Joanna Ball, PhD, universitair docent psychiatrie en gedragswetenschappen in het Montefiore Medical Center in New York, werkt met angstige kinderen. Kendler's bevindingen zijn in lijn met haar klinische ervaring.

"Naarmate kinderen ouder worden, rijpt hun vermogen om dingen te begrijpen," vertelt Ball. "Misschien zijn ze bang voor onweer op de leeftijd van 8, maar als ze ouder worden, zien ze dat mensen niet normaal sterven in onweersbuien, zodat ze een beroep kunnen doen op hun ervaring wanneer ze worden geconfronteerd met donder. Maar als ze ouder worden, begrijpen ze andere angstaanjagende dingen en kan angst voor ziekte, angst voor de dood of zelfs angst voor geldproblemen ontwikkelen. "

vervolgd

Genetische invloeden, zegt Ball, zijn slechts een van de vele factoren die bijdragen aan de angst van een kind.

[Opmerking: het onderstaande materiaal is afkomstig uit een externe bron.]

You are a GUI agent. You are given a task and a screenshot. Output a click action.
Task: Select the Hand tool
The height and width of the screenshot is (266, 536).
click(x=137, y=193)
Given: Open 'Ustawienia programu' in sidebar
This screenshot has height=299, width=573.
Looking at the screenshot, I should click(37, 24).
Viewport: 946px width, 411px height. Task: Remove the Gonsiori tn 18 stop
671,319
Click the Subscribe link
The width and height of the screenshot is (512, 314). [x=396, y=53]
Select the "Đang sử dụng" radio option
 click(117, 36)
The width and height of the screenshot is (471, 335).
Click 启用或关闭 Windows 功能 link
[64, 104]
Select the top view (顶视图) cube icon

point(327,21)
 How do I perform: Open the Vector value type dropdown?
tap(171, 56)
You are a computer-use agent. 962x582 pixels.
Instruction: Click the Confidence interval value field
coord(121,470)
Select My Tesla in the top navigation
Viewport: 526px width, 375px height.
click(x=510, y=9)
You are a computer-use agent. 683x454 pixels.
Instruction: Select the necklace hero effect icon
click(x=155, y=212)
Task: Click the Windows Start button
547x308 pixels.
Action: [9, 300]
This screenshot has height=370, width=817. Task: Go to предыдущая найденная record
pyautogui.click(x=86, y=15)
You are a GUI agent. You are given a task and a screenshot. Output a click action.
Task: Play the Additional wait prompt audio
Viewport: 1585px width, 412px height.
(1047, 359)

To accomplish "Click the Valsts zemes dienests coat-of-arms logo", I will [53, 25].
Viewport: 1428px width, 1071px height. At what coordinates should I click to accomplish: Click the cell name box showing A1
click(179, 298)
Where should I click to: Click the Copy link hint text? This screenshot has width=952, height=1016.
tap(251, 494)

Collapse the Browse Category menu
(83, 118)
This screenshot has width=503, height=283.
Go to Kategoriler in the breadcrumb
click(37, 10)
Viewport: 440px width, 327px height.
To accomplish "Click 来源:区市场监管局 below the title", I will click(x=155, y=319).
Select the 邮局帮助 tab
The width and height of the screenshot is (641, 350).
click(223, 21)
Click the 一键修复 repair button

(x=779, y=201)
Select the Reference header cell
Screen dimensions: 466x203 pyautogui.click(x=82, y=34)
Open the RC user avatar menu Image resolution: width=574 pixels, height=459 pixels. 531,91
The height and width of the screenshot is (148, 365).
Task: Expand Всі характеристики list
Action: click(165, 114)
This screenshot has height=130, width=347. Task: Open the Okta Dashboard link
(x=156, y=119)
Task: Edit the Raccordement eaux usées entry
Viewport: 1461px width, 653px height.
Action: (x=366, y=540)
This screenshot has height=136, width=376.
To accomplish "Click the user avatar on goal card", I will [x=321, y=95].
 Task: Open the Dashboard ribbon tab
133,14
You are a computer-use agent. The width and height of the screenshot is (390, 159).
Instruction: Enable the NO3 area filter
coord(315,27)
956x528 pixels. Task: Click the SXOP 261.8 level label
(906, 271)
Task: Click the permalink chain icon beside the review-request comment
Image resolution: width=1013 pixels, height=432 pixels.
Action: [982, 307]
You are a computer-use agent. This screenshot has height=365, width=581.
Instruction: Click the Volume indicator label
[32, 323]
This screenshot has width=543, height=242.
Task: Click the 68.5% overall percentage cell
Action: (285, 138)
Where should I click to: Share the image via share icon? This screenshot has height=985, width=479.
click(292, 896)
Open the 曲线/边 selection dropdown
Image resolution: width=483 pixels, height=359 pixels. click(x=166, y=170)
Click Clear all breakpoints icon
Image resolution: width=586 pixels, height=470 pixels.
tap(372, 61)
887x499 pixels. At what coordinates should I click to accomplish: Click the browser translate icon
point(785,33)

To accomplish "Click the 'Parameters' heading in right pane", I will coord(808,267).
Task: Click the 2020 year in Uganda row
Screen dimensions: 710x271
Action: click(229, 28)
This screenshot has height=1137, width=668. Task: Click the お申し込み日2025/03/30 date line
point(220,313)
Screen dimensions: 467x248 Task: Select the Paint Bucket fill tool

"Iedereen is vatbaar voor een heleboel dingen, maar hoe dat zich manifesteert, hangt af van welke omgevingservaring je hebt en in welk ontwikkelingsstadium je zit," zegt ze. "Als je ergens last van hebt, of het nu angst of fobie is, heeft veel te maken met waar je bent in ontwikkeling en in termen van je omgeving."

Kinderen helpen omgaan met angst

Als kinderen bang zijn, helpt het niet om hen te vertellen eroverheen te komen. Maar het helpt ook niet om toe te geven aan de angst van een kind.

"Luister naar de kinderen, laat ze zichzelf uiten, als ze zich gehoord voelen, maakt het een groot verschil", zegt Ball. "Maar hoe meer ouders toegeven aan de angst en huisvesting, het geeft de angst meer geloofwaardigheid. Ouders komen naar me toe, en de kinderen slapen in het bed van de ouders, de ouders slapen in het kinderbed en de ouders hebben dus paste de angst toe die het lijkt, maar help de kinderen om bewijs te produceren: kijk bijvoorbeeld onder het bed. "

vervolgd

Angst zijn is een normaal onderdeel van de kindertijd.Er zijn echt heel veel dingen om bang voor te zijn, en veel dingen waar kinderen gerustgesteld over moeten zijn.

Professionele hulp is nodig als de angsten van een kind zijn of haar normale functie schaden.

"Waarschuwingsborden zijn wanneer een kind bang begint te worden, niet in staat is naar school te gaan, erg aanhankelijk wordt, plotselinge stemmingswisselingen heeft of bang is voor veel verschillende dingen", zegt Ball. "Als angsten een kind in de weg zitten, wil je hulp zoeken."

De studie van Kendler verschijnt in het aprilnummer van Archives of General Psychiatry.